We consider the problem of jointly estimating a collection of graphical models for discrete data, corresponding to several categories that share some common structure. An example for such a setting is voting records of legislators on different issues, such as defense, energy, and healthcare. We develop a Markov graphical model to characterize the heterogeneous dependence structures arising from such data. The model is fitted via a joint estimation method that preserves the underlying common graph structure, but also allows for differences between the networks. The method employs a group penalty that targets the common zero interaction effects across all the networks. We apply the method to describe the internal networks of the U.S. Senate on several important issues. Our analysis reveals individual structure for each issue, distinct from the underlying well-known bipartisan structure common to all categories which we are able to extract separately. We also establish consistency of the proposed method both for parameter estimation and model selection, and evaluate its numerical performance on a number of simulated examples.
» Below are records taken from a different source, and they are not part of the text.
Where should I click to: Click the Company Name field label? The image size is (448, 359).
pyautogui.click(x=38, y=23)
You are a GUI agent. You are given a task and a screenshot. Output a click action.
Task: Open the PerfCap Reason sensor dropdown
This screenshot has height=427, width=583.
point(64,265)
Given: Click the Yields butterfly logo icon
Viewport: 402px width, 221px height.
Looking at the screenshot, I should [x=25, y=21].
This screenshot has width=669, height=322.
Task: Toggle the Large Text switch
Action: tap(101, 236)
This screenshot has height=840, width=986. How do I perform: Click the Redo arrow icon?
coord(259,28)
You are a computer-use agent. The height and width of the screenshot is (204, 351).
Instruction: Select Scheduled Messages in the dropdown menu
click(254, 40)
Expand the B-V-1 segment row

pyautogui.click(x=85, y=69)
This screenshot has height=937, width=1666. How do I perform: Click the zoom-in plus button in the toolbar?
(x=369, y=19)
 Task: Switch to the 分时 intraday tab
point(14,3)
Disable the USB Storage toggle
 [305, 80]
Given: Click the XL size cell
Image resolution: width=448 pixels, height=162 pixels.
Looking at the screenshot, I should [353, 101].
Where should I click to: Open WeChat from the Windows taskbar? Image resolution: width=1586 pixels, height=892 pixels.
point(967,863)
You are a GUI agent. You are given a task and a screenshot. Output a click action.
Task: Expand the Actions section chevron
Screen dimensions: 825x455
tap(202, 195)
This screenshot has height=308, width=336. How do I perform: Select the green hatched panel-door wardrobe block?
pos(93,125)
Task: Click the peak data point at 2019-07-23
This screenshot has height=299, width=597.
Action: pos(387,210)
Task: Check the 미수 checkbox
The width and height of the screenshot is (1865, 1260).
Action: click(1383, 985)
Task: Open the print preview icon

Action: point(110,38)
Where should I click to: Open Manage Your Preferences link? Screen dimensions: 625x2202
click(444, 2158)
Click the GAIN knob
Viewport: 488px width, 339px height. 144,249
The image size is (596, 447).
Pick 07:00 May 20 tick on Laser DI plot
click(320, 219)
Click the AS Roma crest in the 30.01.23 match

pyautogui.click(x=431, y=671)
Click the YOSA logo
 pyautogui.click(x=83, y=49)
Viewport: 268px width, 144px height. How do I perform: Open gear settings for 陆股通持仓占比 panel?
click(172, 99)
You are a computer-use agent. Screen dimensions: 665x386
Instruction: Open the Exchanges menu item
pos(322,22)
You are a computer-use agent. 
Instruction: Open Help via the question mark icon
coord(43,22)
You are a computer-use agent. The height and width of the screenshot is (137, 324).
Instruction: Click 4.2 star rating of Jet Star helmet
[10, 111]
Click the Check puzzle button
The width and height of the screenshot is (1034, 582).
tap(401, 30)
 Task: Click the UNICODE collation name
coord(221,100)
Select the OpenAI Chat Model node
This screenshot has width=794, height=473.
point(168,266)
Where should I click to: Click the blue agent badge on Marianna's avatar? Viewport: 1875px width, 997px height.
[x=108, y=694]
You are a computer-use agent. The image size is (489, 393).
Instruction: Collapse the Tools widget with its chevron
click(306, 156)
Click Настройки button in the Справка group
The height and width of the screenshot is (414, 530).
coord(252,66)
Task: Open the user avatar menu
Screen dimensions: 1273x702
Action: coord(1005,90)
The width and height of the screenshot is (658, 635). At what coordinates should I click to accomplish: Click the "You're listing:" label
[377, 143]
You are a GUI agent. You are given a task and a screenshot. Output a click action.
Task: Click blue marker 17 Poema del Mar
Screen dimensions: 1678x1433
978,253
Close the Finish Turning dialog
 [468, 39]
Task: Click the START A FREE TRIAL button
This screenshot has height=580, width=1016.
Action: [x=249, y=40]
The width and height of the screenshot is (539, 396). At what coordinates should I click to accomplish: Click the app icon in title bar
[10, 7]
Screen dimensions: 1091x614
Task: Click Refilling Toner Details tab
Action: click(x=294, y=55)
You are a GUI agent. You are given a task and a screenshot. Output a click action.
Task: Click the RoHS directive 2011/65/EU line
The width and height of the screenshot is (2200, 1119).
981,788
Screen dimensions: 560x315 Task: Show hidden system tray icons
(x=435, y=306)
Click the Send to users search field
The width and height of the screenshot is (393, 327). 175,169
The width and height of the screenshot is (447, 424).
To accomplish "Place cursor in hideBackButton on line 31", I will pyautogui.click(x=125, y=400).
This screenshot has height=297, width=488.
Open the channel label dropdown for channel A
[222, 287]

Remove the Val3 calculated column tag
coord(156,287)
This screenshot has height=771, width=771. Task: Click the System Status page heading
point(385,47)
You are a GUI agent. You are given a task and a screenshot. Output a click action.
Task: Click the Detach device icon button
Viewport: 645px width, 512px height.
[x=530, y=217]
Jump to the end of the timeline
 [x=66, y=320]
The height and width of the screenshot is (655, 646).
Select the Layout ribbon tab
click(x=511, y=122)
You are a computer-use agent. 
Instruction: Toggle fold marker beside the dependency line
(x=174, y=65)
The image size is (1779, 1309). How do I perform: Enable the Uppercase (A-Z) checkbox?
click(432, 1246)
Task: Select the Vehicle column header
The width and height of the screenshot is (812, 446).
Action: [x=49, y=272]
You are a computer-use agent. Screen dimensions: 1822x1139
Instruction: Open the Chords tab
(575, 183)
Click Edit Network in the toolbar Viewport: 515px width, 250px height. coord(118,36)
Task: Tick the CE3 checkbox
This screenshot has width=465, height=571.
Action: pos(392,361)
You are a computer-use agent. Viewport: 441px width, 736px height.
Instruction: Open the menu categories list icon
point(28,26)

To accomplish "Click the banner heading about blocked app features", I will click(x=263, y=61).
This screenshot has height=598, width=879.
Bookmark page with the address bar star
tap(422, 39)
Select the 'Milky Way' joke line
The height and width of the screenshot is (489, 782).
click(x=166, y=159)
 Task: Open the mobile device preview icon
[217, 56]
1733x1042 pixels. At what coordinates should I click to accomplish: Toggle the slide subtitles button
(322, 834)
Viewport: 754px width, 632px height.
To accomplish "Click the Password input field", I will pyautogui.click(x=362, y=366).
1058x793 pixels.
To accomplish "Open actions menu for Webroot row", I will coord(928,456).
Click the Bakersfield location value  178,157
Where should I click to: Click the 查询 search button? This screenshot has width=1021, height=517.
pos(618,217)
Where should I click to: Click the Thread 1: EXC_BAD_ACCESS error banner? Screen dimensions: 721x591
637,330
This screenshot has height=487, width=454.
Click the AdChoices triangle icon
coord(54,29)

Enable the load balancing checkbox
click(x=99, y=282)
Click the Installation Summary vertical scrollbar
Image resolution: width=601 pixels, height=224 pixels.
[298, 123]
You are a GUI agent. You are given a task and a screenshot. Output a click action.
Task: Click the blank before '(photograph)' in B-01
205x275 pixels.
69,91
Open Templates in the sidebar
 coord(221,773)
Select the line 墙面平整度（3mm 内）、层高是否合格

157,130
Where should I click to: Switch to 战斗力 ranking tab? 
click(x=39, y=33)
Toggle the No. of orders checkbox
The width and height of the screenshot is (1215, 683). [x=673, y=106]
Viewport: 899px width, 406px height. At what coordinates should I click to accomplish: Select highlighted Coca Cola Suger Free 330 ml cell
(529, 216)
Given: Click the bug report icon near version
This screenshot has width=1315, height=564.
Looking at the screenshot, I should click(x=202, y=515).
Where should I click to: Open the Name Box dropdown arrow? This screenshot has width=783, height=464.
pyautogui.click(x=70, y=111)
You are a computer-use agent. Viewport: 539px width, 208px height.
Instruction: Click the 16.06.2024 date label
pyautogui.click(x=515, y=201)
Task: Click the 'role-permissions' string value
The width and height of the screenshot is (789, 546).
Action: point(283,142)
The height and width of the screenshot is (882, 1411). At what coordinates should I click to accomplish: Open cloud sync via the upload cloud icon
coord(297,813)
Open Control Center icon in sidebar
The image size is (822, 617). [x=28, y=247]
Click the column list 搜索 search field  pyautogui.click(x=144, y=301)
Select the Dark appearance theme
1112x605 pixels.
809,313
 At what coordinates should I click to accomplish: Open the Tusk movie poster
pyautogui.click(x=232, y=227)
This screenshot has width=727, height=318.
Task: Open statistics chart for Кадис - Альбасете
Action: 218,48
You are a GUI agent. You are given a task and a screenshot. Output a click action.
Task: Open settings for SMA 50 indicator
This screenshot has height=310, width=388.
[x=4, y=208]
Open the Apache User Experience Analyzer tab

机译:我们考虑共同估计离散数据图形模型的集合的问题,这些模型对应于共享某些共同结构的几个类别。这种设置的一个示例是对立法者在国防,能源和医疗保健等不同问题上的投票记录。我们开发了一个马尔可夫图形模型来表征由此类数据引起的异构依赖结构。该模型通过联合估算方法进行拟合,该方法保留了基本的公共图结构,但也允许网络之间存在差异。该方法采用针对所有网络中共同的零交互作用的组惩罚。我们采用该方法来描述美国参议院内部网络的一些重要问题。我们的分析揭示了每个问题的个人结构,与我们能够分别提取的所有类别共有的潜在的众所周知的两党结构不同。我们还建立了所提出方法在参数估计和模型选择方面的一致性,并在许多模拟实例上评估了其数值性能。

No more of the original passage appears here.